Provided entries:
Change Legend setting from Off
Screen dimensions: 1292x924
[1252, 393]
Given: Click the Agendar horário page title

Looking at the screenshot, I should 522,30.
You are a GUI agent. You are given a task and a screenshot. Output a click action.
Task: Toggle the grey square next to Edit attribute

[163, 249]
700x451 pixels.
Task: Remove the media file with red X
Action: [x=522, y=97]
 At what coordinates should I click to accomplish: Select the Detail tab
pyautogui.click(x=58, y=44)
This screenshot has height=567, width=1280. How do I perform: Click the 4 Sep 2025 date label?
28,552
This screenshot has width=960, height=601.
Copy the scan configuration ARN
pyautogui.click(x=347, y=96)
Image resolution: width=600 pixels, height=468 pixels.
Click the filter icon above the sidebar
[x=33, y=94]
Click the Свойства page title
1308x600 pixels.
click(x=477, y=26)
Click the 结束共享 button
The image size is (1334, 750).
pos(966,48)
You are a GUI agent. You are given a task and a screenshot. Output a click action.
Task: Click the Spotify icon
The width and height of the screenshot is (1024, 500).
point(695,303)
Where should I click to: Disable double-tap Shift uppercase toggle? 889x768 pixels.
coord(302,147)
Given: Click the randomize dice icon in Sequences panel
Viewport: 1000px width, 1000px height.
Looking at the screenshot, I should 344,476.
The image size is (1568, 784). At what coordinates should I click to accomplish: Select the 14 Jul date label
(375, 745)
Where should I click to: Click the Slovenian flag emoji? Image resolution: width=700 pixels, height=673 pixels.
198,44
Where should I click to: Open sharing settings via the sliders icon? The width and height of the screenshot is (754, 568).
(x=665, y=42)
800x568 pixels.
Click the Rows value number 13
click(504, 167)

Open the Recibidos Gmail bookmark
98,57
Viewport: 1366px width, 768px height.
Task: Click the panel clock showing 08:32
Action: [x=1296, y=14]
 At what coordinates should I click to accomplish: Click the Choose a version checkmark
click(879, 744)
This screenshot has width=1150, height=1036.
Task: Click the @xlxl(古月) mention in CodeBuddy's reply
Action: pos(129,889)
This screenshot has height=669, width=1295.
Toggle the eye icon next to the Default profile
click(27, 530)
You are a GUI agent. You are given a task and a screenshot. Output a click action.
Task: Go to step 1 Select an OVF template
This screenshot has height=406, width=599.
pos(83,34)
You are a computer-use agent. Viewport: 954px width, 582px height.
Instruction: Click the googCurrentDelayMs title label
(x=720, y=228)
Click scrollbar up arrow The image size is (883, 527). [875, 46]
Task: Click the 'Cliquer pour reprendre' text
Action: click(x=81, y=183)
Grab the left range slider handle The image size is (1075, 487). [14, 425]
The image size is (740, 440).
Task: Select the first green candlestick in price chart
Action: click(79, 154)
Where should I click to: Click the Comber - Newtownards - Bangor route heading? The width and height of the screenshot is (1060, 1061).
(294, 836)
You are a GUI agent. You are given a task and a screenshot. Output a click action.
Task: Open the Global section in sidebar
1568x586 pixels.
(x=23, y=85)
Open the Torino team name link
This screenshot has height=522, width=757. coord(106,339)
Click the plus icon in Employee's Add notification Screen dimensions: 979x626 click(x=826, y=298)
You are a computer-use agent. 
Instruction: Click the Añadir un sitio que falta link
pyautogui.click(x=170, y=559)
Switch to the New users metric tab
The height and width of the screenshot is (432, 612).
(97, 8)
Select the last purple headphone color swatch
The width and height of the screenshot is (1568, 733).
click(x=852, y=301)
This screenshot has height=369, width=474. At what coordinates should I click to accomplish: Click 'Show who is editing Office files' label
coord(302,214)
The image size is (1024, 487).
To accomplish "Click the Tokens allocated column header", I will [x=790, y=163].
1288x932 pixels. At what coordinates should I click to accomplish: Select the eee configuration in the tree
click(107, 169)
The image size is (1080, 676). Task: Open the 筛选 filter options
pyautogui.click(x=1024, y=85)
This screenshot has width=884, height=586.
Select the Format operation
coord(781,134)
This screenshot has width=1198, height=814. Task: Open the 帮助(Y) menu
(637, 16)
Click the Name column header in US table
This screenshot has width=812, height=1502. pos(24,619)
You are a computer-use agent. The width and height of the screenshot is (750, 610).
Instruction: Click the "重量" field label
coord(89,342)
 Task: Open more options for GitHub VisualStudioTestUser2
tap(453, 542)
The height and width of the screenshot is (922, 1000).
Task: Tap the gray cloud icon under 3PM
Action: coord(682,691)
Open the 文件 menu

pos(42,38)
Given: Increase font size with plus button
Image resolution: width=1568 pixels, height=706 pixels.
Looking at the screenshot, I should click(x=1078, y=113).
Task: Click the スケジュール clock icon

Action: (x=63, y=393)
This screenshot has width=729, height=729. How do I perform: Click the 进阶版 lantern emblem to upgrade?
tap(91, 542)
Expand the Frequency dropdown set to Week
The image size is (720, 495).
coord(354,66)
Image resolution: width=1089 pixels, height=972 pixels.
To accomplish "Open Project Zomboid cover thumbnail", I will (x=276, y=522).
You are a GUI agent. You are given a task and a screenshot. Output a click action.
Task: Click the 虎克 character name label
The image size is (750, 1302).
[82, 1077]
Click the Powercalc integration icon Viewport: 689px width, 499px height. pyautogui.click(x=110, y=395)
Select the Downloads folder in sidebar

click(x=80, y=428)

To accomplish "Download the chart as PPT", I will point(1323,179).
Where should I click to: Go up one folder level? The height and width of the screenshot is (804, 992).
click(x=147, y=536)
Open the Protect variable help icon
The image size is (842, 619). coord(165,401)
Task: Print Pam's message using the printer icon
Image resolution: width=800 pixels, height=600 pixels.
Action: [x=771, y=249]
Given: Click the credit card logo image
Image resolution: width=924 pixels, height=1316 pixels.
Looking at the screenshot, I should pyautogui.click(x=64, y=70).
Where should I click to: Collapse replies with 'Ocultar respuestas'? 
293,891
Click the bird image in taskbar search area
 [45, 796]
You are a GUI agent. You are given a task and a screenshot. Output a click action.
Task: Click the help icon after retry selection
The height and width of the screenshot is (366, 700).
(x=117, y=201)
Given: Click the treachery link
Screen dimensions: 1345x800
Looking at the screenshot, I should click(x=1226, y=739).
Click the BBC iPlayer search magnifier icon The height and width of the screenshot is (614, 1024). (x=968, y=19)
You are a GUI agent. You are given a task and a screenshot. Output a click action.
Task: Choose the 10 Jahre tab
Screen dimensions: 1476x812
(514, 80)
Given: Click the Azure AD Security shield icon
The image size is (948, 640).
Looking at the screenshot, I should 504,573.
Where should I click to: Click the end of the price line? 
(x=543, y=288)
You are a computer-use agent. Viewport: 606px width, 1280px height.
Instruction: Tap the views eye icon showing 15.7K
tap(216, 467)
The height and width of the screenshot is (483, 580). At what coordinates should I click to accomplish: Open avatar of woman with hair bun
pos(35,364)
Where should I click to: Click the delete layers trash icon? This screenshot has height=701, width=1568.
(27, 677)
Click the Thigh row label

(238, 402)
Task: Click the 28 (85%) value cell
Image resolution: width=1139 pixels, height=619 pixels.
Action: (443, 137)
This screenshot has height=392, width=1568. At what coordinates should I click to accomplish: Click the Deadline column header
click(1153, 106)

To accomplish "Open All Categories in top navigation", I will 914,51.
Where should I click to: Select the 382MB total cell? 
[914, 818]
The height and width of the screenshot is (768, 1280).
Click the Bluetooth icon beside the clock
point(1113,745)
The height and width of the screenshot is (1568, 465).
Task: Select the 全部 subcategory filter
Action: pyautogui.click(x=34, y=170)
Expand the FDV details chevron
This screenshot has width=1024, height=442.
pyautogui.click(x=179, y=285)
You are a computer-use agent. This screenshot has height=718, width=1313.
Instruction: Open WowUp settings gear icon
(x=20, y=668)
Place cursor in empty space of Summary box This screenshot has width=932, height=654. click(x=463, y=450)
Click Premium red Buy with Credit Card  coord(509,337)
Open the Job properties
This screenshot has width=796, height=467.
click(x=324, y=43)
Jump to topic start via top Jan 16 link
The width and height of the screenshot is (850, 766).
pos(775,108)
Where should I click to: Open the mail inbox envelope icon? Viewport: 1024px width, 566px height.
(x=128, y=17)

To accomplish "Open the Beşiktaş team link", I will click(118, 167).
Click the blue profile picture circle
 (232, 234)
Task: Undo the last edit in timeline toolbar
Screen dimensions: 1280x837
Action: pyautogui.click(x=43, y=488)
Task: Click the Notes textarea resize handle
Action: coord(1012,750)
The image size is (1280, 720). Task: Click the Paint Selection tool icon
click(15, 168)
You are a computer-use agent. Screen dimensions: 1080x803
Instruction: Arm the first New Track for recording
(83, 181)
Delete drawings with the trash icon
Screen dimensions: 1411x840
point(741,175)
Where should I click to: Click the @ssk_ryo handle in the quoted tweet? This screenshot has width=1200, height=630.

Assigned task:
Across the listing, how many lines contain the word "last"? Give the number without further comment.

Answer below:
2